___ RECORDED DATA

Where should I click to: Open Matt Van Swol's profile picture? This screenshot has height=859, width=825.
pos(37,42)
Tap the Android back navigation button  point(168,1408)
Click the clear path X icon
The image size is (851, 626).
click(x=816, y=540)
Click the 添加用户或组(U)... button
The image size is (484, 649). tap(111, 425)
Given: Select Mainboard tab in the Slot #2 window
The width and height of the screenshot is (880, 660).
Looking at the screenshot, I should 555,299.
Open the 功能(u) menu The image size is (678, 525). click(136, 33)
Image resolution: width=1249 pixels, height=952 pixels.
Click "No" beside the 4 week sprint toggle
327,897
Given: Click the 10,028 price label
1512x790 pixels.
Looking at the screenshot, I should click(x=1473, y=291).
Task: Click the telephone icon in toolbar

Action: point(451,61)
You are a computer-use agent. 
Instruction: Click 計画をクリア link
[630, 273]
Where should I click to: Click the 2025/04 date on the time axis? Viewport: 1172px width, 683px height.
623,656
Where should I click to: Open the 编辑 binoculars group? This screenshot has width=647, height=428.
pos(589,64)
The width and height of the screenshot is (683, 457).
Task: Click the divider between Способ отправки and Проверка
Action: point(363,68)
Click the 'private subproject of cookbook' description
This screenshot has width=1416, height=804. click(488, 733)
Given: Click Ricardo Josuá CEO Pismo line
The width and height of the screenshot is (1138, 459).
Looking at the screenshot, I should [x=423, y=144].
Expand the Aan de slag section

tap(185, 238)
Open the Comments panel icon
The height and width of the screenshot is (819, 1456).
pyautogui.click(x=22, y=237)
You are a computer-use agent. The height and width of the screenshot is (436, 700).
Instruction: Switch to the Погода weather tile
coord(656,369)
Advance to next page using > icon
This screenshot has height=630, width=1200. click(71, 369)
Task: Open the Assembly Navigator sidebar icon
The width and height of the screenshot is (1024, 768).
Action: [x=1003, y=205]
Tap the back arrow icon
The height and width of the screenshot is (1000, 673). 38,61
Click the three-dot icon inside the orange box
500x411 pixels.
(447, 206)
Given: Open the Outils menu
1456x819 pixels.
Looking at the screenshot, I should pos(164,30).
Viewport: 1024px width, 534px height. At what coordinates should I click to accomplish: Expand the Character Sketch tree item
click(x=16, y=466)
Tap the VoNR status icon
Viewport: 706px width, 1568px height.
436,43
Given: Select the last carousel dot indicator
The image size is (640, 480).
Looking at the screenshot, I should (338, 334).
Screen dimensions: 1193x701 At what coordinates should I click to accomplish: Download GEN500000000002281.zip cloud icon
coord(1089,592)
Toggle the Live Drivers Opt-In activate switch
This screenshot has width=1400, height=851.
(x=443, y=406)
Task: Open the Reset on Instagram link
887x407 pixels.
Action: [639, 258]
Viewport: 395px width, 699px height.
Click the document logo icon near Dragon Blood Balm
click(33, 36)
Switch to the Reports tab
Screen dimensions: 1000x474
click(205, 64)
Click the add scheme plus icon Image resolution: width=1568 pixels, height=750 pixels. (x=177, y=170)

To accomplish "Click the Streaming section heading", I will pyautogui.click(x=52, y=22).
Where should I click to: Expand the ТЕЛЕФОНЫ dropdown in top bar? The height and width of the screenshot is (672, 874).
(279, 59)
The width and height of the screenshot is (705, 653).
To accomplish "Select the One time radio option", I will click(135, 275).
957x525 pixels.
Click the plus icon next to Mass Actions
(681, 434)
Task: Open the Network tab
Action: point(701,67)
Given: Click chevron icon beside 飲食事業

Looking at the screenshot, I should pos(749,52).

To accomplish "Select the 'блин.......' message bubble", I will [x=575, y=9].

______

> **ABOUT THIS TASK**: What's needed is every entry, returned word for word.

> **ANSWER TO THIS TASK**:
Where should I click to: Open Matt Van Swol's profile picture? This screenshot has height=859, width=825.
pos(37,42)
Tap the Android back navigation button  point(168,1408)
Click the clear path X icon
The image size is (851, 626).
click(x=816, y=540)
Click the 添加用户或组(U)... button
The image size is (484, 649). tap(111, 425)
Given: Select Mainboard tab in the Slot #2 window
The width and height of the screenshot is (880, 660).
Looking at the screenshot, I should 555,299.
Open the 功能(u) menu The image size is (678, 525). click(136, 33)
Image resolution: width=1249 pixels, height=952 pixels.
Click "No" beside the 4 week sprint toggle
327,897
Given: Click the 10,028 price label
1512x790 pixels.
Looking at the screenshot, I should click(x=1473, y=291).
Task: Click the telephone icon in toolbar

Action: point(451,61)
You are a computer-use agent. 
Instruction: Click 計画をクリア link
[630, 273]
Where should I click to: Click the 2025/04 date on the time axis? Viewport: 1172px width, 683px height.
623,656
Where should I click to: Open the 编辑 binoculars group? This screenshot has width=647, height=428.
pos(589,64)
The width and height of the screenshot is (683, 457).
Task: Click the divider between Способ отправки and Проверка
Action: point(363,68)
Click the 'private subproject of cookbook' description
This screenshot has width=1416, height=804. click(488, 733)
Given: Click Ricardo Josuá CEO Pismo line
The width and height of the screenshot is (1138, 459).
Looking at the screenshot, I should [x=423, y=144].
Expand the Aan de slag section

tap(185, 238)
Open the Comments panel icon
The height and width of the screenshot is (819, 1456).
pyautogui.click(x=22, y=237)
You are a computer-use agent. The height and width of the screenshot is (436, 700).
Instruction: Switch to the Погода weather tile
coord(656,369)
Advance to next page using > icon
This screenshot has height=630, width=1200. click(71, 369)
Task: Open the Assembly Navigator sidebar icon
The width and height of the screenshot is (1024, 768).
Action: [x=1003, y=205]
Tap the back arrow icon
The height and width of the screenshot is (1000, 673). 38,61
Click the three-dot icon inside the orange box
500x411 pixels.
(447, 206)
Given: Open the Outils menu
1456x819 pixels.
Looking at the screenshot, I should pos(164,30).
Viewport: 1024px width, 534px height. At what coordinates should I click to accomplish: Expand the Character Sketch tree item
click(x=16, y=466)
Tap the VoNR status icon
Viewport: 706px width, 1568px height.
436,43
Given: Select the last carousel dot indicator
The image size is (640, 480).
Looking at the screenshot, I should (338, 334).
Screen dimensions: 1193x701 At what coordinates should I click to accomplish: Download GEN500000000002281.zip cloud icon
coord(1089,592)
Toggle the Live Drivers Opt-In activate switch
This screenshot has width=1400, height=851.
(x=443, y=406)
Task: Open the Reset on Instagram link
887x407 pixels.
Action: [639, 258]
Viewport: 395px width, 699px height.
Click the document logo icon near Dragon Blood Balm
click(33, 36)
Switch to the Reports tab
Screen dimensions: 1000x474
click(205, 64)
Click the add scheme plus icon Image resolution: width=1568 pixels, height=750 pixels. (x=177, y=170)

To accomplish "Click the Streaming section heading", I will pyautogui.click(x=52, y=22).
Where should I click to: Expand the ТЕЛЕФОНЫ dropdown in top bar? The height and width of the screenshot is (672, 874).
(279, 59)
The width and height of the screenshot is (705, 653).
To accomplish "Select the One time radio option", I will click(135, 275).
957x525 pixels.
Click the plus icon next to Mass Actions
(681, 434)
Task: Open the Network tab
Action: point(701,67)
Given: Click chevron icon beside 飲食事業

Looking at the screenshot, I should pos(749,52).

To accomplish "Select the 'блин.......' message bubble", I will [x=575, y=9].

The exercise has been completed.